Copy out each line of the data that includes the string "mode".

[SOURCE MATERIAL — start]

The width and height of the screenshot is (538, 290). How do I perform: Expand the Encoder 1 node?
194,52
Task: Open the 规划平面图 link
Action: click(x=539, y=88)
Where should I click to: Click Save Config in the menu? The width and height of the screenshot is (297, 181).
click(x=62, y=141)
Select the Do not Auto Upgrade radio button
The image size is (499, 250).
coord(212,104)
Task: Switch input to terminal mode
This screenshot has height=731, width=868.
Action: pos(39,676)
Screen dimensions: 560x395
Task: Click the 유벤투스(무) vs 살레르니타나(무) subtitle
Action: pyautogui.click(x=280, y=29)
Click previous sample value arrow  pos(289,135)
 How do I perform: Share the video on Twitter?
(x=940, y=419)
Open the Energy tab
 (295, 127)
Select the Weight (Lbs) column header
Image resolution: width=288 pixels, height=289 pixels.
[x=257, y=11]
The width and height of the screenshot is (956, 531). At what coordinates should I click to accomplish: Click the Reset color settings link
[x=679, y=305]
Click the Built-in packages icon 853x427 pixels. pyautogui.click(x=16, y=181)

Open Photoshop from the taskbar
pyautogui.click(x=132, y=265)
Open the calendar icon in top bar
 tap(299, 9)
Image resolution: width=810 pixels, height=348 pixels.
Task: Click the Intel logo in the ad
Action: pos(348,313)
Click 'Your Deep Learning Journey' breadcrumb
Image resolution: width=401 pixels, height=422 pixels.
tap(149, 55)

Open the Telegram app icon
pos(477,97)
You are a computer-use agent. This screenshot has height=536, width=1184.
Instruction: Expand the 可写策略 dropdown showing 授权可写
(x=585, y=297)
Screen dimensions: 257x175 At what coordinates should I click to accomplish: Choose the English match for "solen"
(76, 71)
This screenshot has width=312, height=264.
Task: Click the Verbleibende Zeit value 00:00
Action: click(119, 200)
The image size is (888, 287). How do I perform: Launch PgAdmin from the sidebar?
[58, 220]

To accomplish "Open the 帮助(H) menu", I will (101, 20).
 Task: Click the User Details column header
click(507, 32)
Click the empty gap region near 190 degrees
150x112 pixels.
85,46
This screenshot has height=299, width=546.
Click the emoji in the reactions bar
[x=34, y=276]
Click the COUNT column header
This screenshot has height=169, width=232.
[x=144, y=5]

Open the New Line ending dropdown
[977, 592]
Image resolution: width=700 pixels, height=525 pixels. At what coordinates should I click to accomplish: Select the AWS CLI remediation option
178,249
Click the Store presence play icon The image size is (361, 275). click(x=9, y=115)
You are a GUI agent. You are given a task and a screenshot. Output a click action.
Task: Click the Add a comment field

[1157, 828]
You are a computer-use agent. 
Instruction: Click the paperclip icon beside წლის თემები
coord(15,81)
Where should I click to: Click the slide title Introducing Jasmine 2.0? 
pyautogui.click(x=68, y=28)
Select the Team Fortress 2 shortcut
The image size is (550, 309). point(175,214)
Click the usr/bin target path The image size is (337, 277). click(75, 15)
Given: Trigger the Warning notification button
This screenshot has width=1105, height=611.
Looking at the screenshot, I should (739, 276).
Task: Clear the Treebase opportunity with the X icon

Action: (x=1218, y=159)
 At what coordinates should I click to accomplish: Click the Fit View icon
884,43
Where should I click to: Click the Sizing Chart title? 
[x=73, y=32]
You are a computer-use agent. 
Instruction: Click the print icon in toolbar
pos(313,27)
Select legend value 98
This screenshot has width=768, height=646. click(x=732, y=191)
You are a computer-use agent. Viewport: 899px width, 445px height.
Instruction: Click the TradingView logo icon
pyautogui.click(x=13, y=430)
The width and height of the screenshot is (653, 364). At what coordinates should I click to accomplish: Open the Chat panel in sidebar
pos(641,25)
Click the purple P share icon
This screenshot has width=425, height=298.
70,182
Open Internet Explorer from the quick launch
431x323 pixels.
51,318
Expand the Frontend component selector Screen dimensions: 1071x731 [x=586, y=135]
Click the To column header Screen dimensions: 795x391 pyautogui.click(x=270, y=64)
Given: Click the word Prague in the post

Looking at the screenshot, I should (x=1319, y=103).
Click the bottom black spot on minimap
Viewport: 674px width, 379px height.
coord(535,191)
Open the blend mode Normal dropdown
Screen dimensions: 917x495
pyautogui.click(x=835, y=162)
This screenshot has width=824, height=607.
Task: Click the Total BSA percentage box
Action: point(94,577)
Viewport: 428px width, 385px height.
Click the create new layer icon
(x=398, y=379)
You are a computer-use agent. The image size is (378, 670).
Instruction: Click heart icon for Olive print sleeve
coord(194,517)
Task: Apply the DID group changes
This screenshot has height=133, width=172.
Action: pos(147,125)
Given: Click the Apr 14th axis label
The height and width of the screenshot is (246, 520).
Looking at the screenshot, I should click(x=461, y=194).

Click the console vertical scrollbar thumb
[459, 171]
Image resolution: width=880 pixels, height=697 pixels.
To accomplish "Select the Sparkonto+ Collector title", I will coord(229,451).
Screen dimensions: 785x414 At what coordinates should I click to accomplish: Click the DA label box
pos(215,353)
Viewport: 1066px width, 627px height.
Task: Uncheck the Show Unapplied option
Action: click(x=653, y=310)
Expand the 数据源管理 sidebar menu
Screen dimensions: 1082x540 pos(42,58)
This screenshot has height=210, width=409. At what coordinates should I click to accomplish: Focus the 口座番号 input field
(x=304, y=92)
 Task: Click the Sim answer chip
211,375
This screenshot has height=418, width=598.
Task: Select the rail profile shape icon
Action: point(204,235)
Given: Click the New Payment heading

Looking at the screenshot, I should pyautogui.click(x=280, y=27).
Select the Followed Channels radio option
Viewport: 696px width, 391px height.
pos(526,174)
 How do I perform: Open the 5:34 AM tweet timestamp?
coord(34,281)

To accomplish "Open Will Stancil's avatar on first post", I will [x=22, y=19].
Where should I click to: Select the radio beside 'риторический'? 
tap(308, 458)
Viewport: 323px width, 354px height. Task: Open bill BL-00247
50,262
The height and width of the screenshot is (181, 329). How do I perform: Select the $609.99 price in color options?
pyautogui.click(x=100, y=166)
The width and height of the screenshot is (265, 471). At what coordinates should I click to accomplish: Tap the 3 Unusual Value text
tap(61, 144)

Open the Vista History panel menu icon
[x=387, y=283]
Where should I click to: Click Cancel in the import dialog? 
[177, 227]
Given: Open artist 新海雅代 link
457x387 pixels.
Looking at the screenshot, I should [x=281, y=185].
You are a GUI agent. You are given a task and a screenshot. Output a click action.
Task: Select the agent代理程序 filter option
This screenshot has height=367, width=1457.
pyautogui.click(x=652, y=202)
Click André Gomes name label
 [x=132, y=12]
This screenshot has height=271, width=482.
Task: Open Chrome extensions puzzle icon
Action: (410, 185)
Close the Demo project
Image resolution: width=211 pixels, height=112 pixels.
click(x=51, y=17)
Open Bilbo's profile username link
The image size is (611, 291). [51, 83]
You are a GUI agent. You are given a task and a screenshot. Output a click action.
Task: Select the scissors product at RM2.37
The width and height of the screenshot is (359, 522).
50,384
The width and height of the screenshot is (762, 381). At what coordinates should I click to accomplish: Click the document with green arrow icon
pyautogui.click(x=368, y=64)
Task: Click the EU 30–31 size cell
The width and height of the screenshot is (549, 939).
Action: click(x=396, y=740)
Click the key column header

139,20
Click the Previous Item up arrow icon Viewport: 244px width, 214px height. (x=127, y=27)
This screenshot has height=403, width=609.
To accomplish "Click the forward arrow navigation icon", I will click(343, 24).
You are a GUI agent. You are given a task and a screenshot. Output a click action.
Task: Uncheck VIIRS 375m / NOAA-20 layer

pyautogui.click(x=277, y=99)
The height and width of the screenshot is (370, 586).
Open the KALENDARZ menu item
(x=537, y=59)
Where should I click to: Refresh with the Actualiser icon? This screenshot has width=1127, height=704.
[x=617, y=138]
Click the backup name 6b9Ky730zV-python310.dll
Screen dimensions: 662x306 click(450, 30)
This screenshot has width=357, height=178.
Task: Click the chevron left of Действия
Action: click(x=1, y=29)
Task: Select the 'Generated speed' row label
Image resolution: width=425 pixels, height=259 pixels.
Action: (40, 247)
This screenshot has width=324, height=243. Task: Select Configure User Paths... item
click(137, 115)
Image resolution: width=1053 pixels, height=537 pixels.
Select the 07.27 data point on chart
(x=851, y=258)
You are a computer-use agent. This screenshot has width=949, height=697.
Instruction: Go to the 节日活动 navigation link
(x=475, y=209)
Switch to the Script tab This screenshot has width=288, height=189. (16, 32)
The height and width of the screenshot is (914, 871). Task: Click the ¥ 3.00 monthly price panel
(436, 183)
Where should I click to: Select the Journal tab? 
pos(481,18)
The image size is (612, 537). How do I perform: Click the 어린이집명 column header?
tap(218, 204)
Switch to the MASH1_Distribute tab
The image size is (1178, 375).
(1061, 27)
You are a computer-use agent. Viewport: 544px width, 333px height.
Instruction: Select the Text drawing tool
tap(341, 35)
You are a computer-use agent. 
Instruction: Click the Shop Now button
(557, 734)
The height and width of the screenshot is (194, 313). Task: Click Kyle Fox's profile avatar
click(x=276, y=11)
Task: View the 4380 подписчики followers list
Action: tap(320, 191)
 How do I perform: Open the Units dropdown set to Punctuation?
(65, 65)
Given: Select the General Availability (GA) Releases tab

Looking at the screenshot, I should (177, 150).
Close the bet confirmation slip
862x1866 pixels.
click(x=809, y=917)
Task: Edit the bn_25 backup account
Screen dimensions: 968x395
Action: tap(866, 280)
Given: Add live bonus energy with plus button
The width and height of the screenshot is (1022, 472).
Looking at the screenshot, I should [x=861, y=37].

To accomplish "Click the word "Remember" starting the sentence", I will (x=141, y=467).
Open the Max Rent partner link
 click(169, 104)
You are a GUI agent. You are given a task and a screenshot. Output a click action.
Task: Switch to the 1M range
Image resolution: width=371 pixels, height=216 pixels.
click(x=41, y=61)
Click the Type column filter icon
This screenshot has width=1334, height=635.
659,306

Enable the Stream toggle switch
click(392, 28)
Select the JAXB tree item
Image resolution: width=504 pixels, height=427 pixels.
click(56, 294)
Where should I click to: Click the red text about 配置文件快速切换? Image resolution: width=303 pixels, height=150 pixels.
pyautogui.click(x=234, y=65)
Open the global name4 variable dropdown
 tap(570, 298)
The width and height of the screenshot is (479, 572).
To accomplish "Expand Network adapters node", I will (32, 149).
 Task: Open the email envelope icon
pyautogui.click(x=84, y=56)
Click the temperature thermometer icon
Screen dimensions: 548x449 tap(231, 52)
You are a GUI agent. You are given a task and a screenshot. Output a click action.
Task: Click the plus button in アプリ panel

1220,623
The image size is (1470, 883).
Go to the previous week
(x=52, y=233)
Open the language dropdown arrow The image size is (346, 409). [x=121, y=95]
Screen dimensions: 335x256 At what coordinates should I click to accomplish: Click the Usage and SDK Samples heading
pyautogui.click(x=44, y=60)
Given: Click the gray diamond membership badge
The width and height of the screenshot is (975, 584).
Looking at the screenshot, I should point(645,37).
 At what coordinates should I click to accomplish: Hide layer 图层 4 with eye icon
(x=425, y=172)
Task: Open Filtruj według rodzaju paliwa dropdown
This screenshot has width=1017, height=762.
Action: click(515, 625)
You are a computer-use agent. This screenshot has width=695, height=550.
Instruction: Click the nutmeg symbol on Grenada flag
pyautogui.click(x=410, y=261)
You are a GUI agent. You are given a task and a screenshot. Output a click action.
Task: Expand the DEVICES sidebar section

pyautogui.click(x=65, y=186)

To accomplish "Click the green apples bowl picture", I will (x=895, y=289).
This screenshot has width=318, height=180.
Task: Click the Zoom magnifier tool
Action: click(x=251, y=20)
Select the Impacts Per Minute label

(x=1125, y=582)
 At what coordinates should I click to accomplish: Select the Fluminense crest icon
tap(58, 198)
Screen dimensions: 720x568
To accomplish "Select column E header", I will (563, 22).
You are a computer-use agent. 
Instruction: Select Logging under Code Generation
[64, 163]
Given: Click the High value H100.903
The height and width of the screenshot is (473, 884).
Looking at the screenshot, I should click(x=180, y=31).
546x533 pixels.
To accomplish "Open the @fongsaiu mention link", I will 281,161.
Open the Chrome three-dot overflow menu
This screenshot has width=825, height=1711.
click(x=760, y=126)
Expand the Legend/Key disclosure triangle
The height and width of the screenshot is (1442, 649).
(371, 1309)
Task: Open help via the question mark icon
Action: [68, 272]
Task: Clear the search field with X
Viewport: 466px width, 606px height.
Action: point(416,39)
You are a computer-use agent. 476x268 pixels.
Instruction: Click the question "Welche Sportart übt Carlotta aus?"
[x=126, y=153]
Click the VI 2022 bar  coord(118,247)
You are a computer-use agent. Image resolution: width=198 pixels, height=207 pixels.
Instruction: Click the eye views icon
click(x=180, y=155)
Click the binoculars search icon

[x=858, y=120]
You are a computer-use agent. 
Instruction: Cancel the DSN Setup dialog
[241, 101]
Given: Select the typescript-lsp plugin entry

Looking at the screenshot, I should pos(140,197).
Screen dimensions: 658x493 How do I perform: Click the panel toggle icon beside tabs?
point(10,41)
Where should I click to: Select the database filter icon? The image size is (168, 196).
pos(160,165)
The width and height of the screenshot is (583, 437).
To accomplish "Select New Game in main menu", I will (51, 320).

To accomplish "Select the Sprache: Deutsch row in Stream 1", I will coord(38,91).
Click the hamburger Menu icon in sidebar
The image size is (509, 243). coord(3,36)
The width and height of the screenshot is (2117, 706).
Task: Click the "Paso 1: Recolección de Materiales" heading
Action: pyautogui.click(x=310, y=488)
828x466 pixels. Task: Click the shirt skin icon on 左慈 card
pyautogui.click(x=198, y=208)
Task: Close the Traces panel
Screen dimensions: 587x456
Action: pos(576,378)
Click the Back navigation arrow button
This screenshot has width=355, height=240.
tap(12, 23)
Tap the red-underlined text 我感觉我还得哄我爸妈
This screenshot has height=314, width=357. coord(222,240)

[SOURCE MATERIAL — finish]

→ SOLUTION
Task: Switch input to terminal mode
Open the blend mode Normal dropdown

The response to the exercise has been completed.